▶ _DIRECTIONS_:
Search the records for "beside". Copy every line where it appears.

▶ _DATA RECORDS_:
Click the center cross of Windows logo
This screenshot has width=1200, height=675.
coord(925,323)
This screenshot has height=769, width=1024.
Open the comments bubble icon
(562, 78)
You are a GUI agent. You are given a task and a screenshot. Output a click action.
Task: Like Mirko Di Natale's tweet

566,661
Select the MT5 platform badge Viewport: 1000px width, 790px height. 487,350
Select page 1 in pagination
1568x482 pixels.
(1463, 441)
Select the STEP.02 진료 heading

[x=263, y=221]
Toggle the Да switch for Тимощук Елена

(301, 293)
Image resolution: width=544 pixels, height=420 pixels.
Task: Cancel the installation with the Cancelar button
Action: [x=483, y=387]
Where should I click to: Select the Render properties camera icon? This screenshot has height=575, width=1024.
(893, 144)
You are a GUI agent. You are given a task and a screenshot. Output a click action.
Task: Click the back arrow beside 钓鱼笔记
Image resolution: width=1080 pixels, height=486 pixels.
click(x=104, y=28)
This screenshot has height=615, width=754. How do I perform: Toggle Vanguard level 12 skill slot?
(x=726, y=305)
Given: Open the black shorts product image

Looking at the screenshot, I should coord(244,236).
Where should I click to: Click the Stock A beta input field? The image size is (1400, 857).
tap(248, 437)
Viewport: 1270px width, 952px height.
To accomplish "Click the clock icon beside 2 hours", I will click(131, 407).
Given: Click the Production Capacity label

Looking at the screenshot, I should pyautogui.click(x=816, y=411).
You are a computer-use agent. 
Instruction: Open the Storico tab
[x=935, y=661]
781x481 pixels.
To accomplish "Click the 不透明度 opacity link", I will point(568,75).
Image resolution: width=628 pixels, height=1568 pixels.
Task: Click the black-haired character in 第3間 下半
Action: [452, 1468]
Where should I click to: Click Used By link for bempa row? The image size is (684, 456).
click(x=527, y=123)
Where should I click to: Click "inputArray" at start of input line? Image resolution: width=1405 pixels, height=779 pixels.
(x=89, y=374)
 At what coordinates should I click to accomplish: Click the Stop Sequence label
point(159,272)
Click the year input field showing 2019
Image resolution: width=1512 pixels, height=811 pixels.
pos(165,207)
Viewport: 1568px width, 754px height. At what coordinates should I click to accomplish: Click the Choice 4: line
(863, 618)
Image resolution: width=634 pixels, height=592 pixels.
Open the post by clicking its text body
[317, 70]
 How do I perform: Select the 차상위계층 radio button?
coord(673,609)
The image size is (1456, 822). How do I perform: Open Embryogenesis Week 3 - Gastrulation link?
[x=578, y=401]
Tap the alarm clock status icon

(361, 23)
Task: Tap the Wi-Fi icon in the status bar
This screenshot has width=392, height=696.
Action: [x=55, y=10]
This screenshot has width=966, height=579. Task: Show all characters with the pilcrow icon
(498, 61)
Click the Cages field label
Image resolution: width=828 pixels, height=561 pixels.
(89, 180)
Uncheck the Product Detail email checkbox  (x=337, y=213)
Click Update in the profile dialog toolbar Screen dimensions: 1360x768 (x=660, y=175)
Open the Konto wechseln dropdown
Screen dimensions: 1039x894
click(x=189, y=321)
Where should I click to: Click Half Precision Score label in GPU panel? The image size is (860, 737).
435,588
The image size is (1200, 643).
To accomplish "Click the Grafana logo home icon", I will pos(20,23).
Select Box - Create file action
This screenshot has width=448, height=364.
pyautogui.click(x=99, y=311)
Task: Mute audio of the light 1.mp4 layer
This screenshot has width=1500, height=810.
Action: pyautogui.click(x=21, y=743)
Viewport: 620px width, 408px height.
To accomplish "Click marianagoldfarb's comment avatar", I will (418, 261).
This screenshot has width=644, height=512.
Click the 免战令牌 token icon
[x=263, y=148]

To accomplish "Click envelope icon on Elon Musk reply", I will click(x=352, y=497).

▶ _TASK ANSWER_:
Task: Click the back arrow beside 钓鱼笔记
To accomplish "Click the clock icon beside 2 hours", I will click(131, 407).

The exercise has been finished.